# WORK REQUIRED
What is needed here is an exact repetition of the records below, beginning at the line that has "Where should I click to: Open the help" and stopping after the line that has "The image size is (1202, 760).".

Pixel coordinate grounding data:
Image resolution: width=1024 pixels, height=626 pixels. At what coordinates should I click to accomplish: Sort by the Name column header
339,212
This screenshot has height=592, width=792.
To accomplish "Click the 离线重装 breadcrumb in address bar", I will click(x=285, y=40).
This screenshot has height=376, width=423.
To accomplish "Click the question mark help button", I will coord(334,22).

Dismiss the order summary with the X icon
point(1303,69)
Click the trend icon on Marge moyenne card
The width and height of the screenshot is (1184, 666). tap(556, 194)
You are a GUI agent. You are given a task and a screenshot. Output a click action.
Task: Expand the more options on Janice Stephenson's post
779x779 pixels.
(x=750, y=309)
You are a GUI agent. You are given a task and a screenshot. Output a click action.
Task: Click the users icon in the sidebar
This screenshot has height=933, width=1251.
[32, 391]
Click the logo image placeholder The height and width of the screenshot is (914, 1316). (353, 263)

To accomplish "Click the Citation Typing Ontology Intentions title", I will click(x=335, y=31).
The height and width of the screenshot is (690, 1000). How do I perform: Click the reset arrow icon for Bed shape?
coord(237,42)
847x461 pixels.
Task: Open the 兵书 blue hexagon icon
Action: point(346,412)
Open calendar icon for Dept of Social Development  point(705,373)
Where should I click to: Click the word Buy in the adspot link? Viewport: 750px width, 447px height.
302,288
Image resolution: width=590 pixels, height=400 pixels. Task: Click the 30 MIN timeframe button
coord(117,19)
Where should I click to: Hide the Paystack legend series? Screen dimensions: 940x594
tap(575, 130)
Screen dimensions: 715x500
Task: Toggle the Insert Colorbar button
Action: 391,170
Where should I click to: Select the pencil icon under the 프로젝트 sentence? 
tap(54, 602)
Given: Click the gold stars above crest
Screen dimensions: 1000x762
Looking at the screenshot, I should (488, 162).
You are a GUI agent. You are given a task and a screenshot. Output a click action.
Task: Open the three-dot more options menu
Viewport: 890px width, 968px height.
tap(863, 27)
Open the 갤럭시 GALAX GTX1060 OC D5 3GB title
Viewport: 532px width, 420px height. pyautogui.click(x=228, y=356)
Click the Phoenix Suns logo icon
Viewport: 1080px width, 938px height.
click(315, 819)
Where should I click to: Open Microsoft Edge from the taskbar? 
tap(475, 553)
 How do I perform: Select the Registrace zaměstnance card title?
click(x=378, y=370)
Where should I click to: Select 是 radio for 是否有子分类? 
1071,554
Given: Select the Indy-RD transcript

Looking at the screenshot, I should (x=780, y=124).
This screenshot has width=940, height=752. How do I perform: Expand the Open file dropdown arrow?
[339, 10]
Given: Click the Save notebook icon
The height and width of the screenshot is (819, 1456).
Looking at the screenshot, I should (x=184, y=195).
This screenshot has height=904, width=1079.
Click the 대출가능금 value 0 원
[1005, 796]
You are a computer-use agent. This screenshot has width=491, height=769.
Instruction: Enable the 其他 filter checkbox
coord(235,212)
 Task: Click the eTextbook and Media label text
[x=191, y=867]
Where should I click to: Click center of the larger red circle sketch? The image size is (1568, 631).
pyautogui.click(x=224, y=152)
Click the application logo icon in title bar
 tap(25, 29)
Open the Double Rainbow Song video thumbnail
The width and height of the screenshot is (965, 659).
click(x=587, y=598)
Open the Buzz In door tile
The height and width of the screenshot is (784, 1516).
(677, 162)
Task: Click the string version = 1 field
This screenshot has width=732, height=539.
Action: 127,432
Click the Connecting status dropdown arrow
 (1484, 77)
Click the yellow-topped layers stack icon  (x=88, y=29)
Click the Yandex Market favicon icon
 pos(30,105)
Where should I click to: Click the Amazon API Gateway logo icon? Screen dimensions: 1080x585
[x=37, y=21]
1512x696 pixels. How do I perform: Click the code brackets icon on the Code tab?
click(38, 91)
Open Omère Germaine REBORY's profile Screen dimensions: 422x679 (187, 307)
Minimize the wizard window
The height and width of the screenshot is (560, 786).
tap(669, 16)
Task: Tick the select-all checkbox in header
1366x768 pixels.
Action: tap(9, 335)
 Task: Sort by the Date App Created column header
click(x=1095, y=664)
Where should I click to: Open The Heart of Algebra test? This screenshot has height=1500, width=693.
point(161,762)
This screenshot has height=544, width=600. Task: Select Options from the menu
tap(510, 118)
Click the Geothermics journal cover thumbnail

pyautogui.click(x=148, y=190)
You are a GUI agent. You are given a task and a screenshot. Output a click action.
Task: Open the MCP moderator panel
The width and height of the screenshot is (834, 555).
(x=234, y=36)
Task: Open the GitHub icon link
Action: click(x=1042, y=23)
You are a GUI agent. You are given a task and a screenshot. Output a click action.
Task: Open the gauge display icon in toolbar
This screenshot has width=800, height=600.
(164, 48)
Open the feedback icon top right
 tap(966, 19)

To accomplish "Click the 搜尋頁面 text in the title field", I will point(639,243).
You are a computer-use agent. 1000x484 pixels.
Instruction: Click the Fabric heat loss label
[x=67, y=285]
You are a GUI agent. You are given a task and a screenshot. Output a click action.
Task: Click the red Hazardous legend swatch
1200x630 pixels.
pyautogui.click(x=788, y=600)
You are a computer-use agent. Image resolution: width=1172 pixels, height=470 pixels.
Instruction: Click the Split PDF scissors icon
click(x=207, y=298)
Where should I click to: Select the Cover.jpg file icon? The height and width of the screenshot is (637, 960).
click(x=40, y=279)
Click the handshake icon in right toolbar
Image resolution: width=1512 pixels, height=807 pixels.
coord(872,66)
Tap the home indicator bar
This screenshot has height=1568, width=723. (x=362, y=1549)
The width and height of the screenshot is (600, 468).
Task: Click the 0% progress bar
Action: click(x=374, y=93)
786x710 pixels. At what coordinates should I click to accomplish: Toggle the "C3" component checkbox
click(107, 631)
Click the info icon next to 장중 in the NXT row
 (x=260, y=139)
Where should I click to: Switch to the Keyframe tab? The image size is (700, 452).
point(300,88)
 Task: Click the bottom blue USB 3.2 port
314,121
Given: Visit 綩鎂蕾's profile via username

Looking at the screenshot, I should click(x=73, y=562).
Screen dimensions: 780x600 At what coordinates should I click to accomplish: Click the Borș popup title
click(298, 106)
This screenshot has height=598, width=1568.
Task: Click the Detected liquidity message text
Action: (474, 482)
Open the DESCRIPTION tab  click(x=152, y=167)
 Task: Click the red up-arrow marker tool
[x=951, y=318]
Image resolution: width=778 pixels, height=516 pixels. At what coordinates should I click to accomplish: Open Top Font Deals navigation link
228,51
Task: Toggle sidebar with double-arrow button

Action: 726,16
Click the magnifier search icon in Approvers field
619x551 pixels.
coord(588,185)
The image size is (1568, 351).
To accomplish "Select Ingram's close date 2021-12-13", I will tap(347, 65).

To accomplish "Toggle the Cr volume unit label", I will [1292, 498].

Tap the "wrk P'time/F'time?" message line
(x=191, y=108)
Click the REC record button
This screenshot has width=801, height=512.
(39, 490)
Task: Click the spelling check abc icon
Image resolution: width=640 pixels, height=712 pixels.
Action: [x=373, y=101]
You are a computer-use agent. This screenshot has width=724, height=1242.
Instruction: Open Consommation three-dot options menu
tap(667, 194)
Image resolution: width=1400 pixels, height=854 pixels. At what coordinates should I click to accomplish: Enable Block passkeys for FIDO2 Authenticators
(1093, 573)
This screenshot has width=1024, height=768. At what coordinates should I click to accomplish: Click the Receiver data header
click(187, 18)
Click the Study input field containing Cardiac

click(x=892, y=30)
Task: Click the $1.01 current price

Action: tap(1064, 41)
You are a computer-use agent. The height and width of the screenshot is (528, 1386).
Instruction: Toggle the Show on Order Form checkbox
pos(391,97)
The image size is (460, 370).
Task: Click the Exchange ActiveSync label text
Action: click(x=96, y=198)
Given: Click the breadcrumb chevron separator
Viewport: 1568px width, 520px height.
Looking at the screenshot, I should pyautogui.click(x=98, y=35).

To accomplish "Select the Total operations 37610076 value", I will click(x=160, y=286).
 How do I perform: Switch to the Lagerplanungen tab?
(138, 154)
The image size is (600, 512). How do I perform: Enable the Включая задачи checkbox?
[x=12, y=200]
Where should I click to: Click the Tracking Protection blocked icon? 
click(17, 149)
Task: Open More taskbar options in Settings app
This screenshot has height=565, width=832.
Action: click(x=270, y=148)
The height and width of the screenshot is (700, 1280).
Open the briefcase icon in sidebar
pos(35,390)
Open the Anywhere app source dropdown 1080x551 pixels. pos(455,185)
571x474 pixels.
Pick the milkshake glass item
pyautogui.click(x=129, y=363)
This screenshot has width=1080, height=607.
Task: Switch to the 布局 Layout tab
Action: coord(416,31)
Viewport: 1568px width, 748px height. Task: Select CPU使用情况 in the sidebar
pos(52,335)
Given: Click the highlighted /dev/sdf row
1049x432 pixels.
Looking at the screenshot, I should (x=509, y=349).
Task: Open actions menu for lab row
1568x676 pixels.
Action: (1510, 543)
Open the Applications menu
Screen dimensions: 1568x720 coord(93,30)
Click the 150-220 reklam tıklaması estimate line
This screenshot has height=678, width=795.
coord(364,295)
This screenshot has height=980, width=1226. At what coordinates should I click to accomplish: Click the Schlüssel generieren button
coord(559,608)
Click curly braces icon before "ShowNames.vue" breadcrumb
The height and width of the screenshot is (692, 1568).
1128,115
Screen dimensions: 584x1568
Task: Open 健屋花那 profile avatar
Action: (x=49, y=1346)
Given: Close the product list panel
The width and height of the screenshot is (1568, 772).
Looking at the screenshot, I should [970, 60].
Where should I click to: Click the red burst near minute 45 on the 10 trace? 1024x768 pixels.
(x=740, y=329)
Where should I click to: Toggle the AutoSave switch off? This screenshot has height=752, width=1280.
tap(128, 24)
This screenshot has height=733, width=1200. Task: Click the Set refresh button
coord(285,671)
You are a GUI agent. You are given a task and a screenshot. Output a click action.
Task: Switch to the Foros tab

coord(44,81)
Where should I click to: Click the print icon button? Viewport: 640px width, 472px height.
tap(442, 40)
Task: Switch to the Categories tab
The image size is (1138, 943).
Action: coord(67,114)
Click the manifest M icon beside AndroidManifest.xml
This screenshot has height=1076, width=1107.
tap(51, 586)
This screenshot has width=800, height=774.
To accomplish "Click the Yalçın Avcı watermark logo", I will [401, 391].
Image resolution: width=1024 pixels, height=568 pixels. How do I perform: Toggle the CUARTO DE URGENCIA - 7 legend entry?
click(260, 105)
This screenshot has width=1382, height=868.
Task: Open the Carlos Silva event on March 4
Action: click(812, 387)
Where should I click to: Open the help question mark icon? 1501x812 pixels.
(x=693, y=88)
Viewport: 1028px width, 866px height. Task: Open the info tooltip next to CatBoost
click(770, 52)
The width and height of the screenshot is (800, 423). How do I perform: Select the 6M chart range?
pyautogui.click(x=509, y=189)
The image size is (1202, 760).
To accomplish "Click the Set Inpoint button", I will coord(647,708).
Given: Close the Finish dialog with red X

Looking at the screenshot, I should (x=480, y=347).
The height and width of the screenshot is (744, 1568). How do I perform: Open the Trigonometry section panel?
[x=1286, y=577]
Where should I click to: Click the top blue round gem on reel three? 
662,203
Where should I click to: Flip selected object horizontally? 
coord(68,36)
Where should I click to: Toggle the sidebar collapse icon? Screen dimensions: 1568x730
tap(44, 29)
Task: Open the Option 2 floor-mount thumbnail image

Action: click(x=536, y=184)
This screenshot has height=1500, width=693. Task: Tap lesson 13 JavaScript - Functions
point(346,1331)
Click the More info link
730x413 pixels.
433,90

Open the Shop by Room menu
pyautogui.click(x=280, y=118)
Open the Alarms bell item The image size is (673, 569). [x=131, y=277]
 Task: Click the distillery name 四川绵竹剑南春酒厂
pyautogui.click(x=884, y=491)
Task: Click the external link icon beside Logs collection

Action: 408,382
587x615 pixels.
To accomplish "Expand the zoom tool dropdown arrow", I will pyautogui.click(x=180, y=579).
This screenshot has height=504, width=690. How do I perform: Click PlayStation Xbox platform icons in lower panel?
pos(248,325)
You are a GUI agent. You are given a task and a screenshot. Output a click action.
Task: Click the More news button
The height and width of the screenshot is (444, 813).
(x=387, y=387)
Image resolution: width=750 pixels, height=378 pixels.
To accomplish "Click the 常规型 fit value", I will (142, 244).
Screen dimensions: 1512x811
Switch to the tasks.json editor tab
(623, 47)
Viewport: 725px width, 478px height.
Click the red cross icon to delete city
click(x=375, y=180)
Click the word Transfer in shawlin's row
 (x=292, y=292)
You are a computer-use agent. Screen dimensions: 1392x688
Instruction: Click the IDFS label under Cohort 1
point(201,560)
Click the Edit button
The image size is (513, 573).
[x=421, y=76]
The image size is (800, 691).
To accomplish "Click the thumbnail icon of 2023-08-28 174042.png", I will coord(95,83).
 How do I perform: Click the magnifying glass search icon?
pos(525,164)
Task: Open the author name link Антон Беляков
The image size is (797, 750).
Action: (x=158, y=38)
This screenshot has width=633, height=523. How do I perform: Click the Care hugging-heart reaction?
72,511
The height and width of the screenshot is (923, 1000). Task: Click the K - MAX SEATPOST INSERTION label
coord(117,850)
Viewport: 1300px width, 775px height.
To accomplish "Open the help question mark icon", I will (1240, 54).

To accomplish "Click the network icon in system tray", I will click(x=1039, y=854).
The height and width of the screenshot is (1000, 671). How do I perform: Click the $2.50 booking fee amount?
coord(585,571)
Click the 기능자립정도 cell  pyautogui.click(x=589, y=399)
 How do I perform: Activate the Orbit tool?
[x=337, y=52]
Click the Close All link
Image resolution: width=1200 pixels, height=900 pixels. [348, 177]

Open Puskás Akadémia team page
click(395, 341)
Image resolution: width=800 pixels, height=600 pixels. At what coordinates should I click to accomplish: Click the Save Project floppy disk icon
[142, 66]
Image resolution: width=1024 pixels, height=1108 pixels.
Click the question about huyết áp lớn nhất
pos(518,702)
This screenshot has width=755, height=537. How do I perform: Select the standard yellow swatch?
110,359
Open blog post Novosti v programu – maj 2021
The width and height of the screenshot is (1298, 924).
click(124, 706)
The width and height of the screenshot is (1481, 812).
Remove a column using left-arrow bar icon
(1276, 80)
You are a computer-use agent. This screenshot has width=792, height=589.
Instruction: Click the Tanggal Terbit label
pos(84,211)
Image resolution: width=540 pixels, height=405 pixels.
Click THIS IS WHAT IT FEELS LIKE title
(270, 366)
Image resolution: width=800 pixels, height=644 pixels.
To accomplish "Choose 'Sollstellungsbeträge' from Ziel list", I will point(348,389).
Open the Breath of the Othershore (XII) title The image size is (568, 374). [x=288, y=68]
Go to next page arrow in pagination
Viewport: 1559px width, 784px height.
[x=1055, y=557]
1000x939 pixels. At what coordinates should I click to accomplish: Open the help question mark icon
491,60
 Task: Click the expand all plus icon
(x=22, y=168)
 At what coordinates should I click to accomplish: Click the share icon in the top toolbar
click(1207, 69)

# PROBLEM SOLUTION
Where should I click to: Open the help question mark icon? 1501x812 pixels.
(x=693, y=88)
Viewport: 1028px width, 866px height. Task: Open the info tooltip next to CatBoost
click(770, 52)
The width and height of the screenshot is (800, 423). How do I perform: Select the 6M chart range?
pyautogui.click(x=509, y=189)
The image size is (1202, 760).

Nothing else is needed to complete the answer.